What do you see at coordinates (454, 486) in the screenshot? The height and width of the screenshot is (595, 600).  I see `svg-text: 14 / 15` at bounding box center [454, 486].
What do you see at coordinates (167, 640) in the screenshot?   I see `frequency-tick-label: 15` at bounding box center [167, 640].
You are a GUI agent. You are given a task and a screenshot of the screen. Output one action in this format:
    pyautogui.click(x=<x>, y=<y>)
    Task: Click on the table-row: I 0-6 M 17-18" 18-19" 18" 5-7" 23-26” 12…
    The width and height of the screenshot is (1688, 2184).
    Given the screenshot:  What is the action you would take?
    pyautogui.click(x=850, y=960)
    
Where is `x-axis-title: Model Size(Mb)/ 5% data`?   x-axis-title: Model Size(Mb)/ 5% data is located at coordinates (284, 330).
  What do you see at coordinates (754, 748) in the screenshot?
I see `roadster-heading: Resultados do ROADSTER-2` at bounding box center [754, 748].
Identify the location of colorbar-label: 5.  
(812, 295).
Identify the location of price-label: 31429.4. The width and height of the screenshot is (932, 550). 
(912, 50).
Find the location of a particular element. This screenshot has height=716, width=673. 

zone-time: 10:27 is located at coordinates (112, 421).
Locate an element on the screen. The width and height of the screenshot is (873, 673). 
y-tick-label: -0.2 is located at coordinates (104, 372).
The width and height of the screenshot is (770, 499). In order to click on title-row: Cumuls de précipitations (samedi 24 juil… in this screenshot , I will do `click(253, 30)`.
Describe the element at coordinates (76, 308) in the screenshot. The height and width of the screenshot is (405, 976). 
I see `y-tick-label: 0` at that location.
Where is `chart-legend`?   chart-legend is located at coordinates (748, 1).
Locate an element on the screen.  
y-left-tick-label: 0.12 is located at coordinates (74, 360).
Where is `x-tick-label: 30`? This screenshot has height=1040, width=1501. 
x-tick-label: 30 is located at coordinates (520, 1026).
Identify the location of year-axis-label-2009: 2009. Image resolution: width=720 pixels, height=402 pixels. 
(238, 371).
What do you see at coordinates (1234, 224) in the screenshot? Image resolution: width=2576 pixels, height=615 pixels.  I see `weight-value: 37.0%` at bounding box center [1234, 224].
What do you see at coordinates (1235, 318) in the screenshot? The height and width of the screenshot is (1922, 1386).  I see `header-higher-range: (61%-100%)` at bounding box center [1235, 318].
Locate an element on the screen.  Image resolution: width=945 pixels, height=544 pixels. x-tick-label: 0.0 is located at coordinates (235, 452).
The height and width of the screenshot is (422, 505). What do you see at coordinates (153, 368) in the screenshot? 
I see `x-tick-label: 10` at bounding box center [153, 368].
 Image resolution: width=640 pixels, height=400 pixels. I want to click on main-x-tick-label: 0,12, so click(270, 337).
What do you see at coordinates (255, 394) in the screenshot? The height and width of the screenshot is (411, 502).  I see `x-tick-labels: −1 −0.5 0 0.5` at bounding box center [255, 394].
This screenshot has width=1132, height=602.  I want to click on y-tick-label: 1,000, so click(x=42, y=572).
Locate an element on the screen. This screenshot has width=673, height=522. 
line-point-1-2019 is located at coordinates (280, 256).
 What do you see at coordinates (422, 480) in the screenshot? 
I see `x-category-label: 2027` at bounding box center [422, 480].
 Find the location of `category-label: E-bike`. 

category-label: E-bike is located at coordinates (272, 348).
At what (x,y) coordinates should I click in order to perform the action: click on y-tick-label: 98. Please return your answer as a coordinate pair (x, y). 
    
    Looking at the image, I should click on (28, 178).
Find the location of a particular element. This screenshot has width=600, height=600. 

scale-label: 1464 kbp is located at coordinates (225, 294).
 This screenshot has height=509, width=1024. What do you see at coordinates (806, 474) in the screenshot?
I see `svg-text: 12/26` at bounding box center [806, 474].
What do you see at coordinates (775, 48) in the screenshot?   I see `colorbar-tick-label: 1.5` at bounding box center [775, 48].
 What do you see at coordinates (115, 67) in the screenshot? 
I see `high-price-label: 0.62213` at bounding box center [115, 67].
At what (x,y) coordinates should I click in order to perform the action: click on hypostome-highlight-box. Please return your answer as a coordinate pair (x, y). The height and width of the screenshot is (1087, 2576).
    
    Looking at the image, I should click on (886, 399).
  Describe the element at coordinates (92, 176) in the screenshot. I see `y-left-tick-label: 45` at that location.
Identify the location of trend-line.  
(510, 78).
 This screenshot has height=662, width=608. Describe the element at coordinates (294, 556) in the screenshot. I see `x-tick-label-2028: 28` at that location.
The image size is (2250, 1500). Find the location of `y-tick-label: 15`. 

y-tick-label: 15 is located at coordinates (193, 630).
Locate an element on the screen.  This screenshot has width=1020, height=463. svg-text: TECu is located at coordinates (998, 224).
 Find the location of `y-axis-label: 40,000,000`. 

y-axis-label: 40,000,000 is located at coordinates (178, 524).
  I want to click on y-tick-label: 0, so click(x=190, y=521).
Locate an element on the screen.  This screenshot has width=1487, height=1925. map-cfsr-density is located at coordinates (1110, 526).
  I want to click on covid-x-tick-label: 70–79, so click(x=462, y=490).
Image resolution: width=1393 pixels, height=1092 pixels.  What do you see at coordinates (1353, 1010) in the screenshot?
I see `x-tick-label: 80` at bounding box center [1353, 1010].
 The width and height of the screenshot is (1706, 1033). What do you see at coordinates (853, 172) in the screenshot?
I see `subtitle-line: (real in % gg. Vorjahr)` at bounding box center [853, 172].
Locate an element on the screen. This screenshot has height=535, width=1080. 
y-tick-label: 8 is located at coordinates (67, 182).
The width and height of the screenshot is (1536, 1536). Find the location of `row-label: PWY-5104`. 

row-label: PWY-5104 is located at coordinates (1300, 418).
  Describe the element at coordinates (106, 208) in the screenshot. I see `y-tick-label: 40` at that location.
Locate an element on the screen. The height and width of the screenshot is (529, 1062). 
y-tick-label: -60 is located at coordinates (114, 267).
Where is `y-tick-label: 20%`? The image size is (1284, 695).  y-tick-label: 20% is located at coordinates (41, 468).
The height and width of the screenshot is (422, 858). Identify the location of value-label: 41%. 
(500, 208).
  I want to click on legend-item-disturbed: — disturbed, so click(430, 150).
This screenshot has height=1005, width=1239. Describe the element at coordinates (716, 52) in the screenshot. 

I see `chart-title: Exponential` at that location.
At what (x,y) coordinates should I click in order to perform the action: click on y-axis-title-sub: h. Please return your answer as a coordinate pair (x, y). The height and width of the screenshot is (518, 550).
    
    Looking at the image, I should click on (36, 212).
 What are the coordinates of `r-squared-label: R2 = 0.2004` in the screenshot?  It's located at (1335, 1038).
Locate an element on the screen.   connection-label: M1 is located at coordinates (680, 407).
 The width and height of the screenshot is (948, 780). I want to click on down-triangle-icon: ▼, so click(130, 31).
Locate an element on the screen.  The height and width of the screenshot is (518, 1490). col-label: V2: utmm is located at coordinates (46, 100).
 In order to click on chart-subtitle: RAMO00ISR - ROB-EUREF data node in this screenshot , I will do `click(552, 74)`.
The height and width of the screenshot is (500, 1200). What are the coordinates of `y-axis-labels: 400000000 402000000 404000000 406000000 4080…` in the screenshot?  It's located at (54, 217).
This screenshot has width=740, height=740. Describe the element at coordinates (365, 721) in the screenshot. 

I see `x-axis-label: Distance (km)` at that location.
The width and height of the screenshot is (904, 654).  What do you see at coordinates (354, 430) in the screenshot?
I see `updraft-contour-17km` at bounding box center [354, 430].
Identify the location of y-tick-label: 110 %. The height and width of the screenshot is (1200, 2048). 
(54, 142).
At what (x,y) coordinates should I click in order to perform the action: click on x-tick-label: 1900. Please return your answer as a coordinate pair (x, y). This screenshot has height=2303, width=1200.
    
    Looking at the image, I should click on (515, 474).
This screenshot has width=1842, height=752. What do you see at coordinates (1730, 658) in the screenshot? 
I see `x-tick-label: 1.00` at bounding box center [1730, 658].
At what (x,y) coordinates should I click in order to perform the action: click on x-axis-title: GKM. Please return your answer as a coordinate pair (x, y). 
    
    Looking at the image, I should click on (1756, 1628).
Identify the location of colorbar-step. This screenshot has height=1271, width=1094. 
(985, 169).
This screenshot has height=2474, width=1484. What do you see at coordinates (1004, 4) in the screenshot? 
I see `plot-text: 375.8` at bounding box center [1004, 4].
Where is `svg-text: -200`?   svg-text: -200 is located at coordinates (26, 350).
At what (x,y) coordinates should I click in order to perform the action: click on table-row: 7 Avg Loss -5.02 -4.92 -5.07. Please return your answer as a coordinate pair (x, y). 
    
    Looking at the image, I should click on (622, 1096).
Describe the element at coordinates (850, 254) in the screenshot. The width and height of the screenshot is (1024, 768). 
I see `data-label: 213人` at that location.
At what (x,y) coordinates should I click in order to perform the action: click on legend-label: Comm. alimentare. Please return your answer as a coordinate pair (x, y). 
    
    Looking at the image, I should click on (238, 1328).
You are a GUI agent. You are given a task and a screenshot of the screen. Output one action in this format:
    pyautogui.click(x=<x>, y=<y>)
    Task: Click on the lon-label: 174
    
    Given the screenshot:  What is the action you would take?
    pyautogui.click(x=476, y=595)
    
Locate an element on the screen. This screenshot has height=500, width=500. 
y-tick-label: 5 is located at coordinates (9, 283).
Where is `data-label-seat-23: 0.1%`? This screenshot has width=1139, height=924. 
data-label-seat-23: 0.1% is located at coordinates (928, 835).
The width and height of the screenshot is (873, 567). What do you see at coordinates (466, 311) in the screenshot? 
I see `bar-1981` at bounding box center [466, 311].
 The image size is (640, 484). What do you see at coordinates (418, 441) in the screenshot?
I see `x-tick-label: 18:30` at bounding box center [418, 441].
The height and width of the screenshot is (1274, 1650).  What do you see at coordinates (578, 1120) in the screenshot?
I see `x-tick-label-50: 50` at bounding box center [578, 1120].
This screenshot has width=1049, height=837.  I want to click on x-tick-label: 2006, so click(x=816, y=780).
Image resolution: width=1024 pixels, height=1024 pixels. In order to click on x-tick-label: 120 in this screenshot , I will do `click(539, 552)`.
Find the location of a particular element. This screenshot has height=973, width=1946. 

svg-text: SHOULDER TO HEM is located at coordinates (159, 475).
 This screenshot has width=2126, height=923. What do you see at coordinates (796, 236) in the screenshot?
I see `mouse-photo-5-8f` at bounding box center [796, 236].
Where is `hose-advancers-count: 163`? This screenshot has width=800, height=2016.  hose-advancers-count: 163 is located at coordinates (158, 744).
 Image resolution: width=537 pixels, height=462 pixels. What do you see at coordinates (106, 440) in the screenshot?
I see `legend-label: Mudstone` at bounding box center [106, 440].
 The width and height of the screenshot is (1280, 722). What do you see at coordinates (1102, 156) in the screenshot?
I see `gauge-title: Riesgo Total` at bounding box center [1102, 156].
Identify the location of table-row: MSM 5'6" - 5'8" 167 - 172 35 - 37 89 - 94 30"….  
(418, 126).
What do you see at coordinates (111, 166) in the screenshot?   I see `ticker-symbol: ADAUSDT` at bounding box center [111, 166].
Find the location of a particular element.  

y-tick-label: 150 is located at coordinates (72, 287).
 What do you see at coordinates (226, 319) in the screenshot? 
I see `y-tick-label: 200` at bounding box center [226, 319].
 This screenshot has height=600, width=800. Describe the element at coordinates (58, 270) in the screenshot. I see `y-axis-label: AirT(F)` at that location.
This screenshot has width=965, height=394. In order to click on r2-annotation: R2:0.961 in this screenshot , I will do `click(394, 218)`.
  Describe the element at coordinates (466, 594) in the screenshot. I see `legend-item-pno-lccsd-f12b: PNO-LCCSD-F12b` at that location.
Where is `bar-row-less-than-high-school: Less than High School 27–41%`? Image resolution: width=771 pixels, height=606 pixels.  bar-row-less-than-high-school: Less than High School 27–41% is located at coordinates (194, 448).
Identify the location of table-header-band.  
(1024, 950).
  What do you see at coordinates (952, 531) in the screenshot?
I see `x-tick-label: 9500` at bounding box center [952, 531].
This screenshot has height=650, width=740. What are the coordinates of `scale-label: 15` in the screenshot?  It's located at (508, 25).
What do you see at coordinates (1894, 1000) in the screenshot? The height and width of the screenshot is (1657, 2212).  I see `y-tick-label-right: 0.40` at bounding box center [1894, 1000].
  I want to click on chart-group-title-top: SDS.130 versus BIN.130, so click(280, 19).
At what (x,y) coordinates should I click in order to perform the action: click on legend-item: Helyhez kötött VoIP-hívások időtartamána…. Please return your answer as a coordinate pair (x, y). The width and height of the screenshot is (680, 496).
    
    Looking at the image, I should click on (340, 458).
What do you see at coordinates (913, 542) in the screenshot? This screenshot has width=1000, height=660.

···

Assignment :: Please pull out every line of the records above that contains the string "legend", and copy each one unchanged.

Task result ::
Where is `chart-legend`?   chart-legend is located at coordinates (748, 1).
  I want to click on legend-item-disturbed: — disturbed, so click(430, 150).
At what (x,y) coordinates should I click in order to perform the action: click on legend-label: Comm. alimentare. Please return your answer as a coordinate pair (x, y). 
I see `legend-label: Mudstone` at bounding box center [106, 440].
  Describe the element at coordinates (466, 594) in the screenshot. I see `legend-item-pno-lccsd-f12b: PNO-LCCSD-F12b` at that location.
At what (x,y) coordinates should I click in order to perform the action: click on legend-item: Helyhez kötött VoIP-hívások időtartamána…. Please return your answer as a coordinate pair (x, y). The width and height of the screenshot is (680, 496).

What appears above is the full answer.